The commitment of GCC countries to move away from expansionary budgets is expected to strengthen as oil prices remain at continually low levels. Recent budgets announced by nations in the GCC have shown a decline in overall expenditure levels. Saudi Arabia lowered its budgeted spending for 2016 by about 14%, compared to the actual expenditure in the previous year. Likewise, Qatar and Oman announced lower outlays for this year.

However, the report pointed out that despite cutbacks in overall expenditure, most Gulf economies have retained a spending focus on key sectors such as education and healthcare, underlining the GCC governments’ pledges to continue spending on essential sectors seen as critical to long-term economic development and diversification.

“Although Saudi Arabia has allocated a lion’s share of the overall spending to defense and security, the Kingdom has allocated about 35% to the education and healthcare segments. The UAE also approved a slightly smaller federal budget for 2016, but allocated more than half of the projected expenditure to sectors such as education, health, social development, and public services. Even the smaller Gulf States of Qatar and Oman announced conservative budgets for 2016 which focused on lower expenditure levels but prioritized social spending,” the report remarked.

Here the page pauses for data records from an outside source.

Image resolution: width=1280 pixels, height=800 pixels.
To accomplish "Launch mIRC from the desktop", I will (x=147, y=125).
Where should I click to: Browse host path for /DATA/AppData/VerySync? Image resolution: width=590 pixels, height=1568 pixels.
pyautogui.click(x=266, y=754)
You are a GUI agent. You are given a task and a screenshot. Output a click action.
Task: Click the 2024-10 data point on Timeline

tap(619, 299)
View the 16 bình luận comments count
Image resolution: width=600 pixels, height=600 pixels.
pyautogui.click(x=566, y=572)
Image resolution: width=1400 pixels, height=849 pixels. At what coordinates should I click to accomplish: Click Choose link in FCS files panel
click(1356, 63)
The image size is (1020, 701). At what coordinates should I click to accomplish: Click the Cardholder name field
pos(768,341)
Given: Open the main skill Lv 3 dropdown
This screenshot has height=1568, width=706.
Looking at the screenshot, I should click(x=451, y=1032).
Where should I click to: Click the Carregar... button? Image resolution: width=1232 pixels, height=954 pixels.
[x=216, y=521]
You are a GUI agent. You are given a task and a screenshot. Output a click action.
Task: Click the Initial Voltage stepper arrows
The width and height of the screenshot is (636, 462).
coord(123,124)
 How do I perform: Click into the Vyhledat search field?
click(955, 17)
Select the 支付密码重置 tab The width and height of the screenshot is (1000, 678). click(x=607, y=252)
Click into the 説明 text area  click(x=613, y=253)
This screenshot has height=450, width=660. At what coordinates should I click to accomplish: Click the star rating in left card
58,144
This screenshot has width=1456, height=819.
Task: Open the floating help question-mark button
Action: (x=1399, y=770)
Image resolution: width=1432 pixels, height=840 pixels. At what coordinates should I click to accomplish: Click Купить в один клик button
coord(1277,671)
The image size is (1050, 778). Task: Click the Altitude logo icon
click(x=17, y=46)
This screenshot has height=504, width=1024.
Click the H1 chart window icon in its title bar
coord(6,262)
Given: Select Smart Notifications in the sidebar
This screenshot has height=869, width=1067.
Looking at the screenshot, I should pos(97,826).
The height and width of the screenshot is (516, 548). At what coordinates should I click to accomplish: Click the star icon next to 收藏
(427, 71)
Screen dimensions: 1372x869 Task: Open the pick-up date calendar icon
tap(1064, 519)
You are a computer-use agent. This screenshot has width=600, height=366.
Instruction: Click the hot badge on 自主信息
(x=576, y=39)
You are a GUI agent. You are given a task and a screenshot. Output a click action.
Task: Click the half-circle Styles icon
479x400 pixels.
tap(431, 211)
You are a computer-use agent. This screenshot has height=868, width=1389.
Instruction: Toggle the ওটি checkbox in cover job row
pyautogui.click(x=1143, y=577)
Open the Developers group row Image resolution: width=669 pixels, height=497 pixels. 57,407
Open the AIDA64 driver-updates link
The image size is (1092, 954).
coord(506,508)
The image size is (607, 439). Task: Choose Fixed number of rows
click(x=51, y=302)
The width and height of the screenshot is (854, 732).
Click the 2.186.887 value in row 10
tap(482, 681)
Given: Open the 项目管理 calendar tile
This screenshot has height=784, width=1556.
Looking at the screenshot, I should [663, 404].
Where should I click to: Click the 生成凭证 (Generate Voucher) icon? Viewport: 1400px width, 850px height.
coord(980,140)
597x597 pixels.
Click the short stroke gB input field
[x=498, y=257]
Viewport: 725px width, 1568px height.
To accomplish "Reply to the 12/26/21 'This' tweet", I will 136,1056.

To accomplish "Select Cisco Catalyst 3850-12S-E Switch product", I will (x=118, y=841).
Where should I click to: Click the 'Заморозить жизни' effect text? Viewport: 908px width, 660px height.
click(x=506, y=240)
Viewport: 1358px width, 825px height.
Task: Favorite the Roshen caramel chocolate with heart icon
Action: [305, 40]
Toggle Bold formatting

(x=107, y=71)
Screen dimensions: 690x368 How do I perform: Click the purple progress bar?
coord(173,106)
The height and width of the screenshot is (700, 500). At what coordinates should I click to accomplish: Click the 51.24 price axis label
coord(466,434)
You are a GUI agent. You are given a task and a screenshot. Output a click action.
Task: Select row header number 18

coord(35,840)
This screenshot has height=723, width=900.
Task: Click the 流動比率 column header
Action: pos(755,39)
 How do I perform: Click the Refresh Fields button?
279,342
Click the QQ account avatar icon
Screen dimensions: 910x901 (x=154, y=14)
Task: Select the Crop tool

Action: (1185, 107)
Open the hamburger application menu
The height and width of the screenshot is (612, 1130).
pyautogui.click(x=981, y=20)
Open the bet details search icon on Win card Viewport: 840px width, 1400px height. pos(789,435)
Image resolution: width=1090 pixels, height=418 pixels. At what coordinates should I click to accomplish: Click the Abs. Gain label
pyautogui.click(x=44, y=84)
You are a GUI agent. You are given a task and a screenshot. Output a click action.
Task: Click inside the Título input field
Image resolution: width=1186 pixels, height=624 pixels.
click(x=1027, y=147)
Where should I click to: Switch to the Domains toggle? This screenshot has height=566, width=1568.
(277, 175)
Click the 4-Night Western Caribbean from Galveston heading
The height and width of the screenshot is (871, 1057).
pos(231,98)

Alkhabeer’s research indicated that, over the course of 2016, the GCC would continue to rationalize its subsidies’ structure as governments attempt to reconcile undue pressure on state budgets. Gulf nations have been reluctant to alter their subsidy policies in the past, but as oil prices continue to plunge, Gulf states have introduced reforms that are expected to improve budgetary efficiencies and help governments diversify their funding channels.

In terms of widening their revenue base, Alkhabeer’s budget report examines the plans of the GCC governments to boost non-oil revenues through the privatization of state-owned companies. In its budget, Saudi Arabia disclosed plans of reducing its stake in a few public companies within the next five years, while Oman has already confirmed that three state-owned companies are expected to float IPOs on the Sultanate’s local bourse this year. Qatar has also indicated that it plans to privatize a few state-run firms, and Alkhabeer Capital expects other economies in the region to follow suit to help increase revenues and support developments in the private sector.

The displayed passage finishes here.